» **What is expected**:
Rewrite each line of the following entries as a JSON list of strings, one string per line and no strings for blank lines.

» **Records shown**:
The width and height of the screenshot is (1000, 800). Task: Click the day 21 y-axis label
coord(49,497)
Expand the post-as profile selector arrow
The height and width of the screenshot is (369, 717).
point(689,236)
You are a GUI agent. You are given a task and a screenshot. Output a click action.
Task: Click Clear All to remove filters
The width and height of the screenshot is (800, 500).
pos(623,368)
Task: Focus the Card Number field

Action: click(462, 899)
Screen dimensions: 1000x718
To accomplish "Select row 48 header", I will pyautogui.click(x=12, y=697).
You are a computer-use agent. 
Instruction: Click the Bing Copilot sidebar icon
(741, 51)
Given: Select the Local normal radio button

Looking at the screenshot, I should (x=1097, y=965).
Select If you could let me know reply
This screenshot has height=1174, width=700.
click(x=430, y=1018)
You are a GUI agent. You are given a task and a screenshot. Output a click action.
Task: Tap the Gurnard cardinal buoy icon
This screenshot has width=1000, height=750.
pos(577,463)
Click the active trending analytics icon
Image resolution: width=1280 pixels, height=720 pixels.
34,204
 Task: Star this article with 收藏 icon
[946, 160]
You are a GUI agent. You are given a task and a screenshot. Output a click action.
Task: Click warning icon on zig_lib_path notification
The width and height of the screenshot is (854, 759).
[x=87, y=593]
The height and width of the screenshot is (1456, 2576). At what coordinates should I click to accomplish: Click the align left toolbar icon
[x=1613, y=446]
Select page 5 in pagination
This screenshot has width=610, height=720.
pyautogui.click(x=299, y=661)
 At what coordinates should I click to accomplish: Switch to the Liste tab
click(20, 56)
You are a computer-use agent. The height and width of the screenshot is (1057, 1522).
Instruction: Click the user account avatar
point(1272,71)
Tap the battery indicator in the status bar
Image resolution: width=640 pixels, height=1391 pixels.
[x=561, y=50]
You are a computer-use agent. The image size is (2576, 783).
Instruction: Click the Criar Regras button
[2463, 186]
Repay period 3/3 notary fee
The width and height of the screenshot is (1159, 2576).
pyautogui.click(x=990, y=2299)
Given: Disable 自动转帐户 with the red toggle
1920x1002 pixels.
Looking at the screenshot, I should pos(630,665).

» **Reply**:
[
  "The width and height of the screenshot is (1000, 800). Task: Click the day 21 y-axis label",
  "coord(49,497)",
  "Expand the post-as profile selector arrow",
  "The height and width of the screenshot is (369, 717).",
  "point(689,236)",
  "You are a GUI agent. You are given a task and a screenshot. Output a click action.",
  "Task: Click Clear All to remove filters",
  "The width and height of the screenshot is (800, 500).",
  "pos(623,368)",
  "Task: Focus the Card Number field",
  "Action: click(462, 899)",
  "Screen dimensions: 1000x718",
  "To accomplish \"Select row 48 header\", I will pyautogui.click(x=12, y=697).",
  "You are a computer-use agent. ",
  "Instruction: Click the Bing Copilot sidebar icon",
  "(741, 51)",
  "Given: Select the Local normal radio button",
  "Looking at the screenshot, I should (x=1097, y=965).",
  "Select If you could let me know reply",
  "This screenshot has height=1174, width=700.",
  "click(x=430, y=1018)",
  "You are a GUI agent. You are given a task and a screenshot. Output a click action.",
  "Task: Tap the Gurnard cardinal buoy icon",
  "This screenshot has width=1000, height=750.",
  "pos(577,463)",
  "Click the active trending analytics icon",
  "Image resolution: width=1280 pixels, height=720 pixels.",
  "34,204",
  " Task: Star this article with 收藏 icon",
  "[946, 160]",
  "You are a GUI agent. You are given a task and a screenshot. Output a click action.",
  "Task: Click warning icon on zig_lib_path notification",
  "The width and height of the screenshot is (854, 759).",
  "[x=87, y=593]",
  "The height and width of the screenshot is (1456, 2576). At what coordinates should I click to accomplish: Click the align left toolbar icon",
  "[x=1613, y=446]",
  "Select page 5 in pagination",
  "This screenshot has width=610, height=720.",
  "pyautogui.click(x=299, y=661)",
  " At what coordinates should I click to accomplish: Switch to the Liste tab",
  "click(20, 56)",
  "You are a computer-use agent. The height and width of the screenshot is (1057, 1522).",
  "Instruction: Click the user account avatar",
  "point(1272,71)",
  "Tap the battery indicator in the status bar",
  "Image resolution: width=640 pixels, height=1391 pixels.",
  "[x=561, y=50]",
  "You are a computer-use agent. The image size is (2576, 783).",
  "Instruction: Click the Criar Regras button",
  "[2463, 186]",
  "Repay period 3/3 notary fee",
  "The width and height of the screenshot is (1159, 2576).",
  "pyautogui.click(x=990, y=2299)",
  "Given: Disable 自动转帐户 with the red toggle",
  "1920x1002 pixels.",
  "Looking at the screenshot, I should pos(630,665)."
]